Download or read book Fault Lines written by Raghuram G. Rajan and published by Princeton University Press. This book was released on 2011-08-08 with total page 283 pages. Available in PDF, EPUB and Kindle. Book excerpt: From an economist who warned of the global financial crisis, a new warning about the continuing peril to the world economy Raghuram Rajan was one of the few economists who warned of the global financial crisis before it hit. Now, as the world struggles to recover, it's tempting to blame what happened on just a few greedy bankers who took irrational risks and left the rest of us to foot the bill. In Fault Lines, Rajan argues that serious flaws in the economy are also to blame, and warns that a potentially more devastating crisis awaits us if they aren't fixed. Rajan shows how the individual choices that collectively brought about the economic meltdown—made by bankers, government officials, and ordinary homeowners—were rational responses to a flawed global financial order in which the incentives to take on risk are incredibly out of step with the dangers those risks pose. He traces the deepening fault lines in a world overly dependent on the indebted American consumer to power global economic growth and stave off global downturns. He exposes a system where America's growing inequality and thin social safety net create tremendous political pressure to encourage easy credit and keep job creation robust, no matter what the consequences to the economy's long-term health; and where the U.S. financial sector, with its skewed incentives, is the critical but unstable link between an overstimulated America and an underconsuming world. In Fault Lines, Rajan demonstrates how unequal access to education and health care in the United States puts us all in deeper financial peril, even as the economic choices of countries like Germany, Japan, and China place an undue burden on America to get its policies right. He outlines the hard choices we need to make to ensure a more stable world economy and restore lasting prosperity.

Fault Lines

Fault Lines
Author :
Publisher : Harper Collins
Total Pages : 372
Release :
ISBN-10 : 9780061093340
ISBN-13 : 0061093343
Rating : 4/5 (40 Downloads)

Book Synopsis Fault Lines by : Anne Rivers Siddons

Download or read book Fault Lines written by Anne Rivers Siddons and published by Harper Collins. This book was released on 1995 with total page 372 pages. Available in PDF, EPUB and Kindle.
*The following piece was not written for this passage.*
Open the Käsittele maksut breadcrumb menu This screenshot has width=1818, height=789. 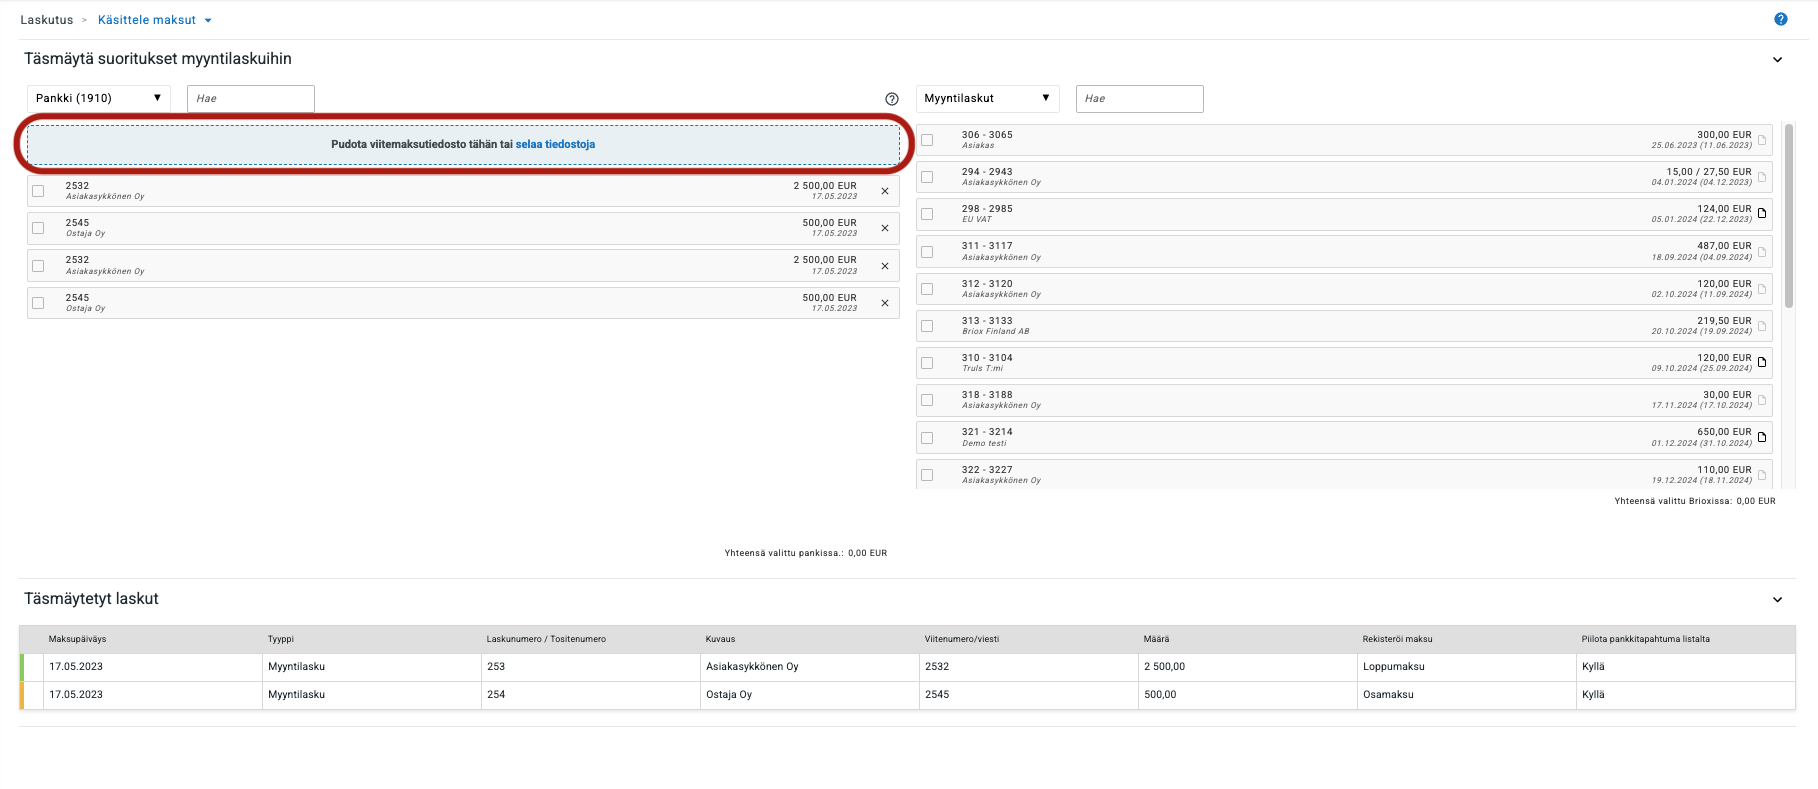coord(154,20)
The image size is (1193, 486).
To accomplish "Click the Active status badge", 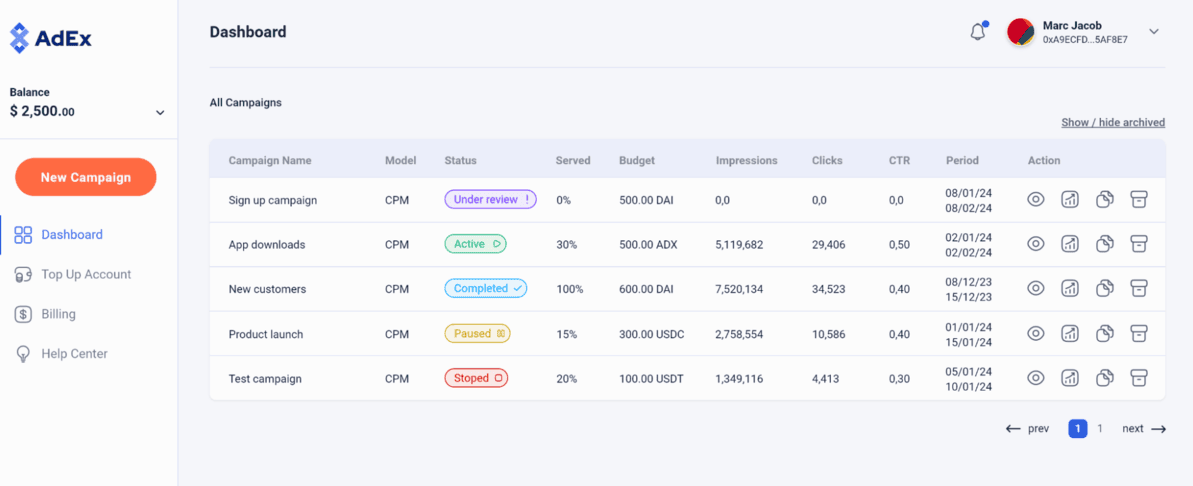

Book excerpt: Approaching exhaustion after years of caring for her family, Merrit Fowler joins her daughter and sister in California, where an earthquake brings them closer together.

Fault Lines

Fault Lines
Author :
Publisher : Simon and Schuster
Total Pages : 271
Release :
ISBN-10 : 9781684512010
ISBN-13 : 1684512018
Rating : 4/5 (10 Downloads)

Book Synopsis Fault Lines by : Voddie T. Baucham

Download or read book Fault Lines written by Voddie T. Baucham and published by Simon and Schuster. This book was released on 2021-04-06 with total page 271 pages. Available in PDF, EPUB and Kindle. Book excerpt: The Ground Is Moving The death of George Floyd at the hands of police in the summer of 2020 shocked the nation. As riots rocked American cities, Christians affirmed from the pulpit and in social media that “black lives matter” and that racial justice “is a gospel issue.” But what if there is more to the social justice movement than those Christians understand? Even worse: What if they’ve been duped into preaching ideas that actually oppose the Kingdom of God? In this powerful book, Voddie Baucham, a preacher, professor, and cultural apologist, explains the sinister worldview behind the social justice movement and Critical Race Theory—revealing how it already has infiltrated some seminaries, leading to internal denominational conflict, canceled careers, and lost livelihoods. Like a fault line, it threatens American culture in general—and the evangelical church in particular. Whether you’re a layperson who has woken up in a strange new world and wonders how to engage sensitively and effectively in the conversation on race or a pastor who is grappling with a polarized congregation, this book offers the clarity and understanding to either hold your ground or reclaim it.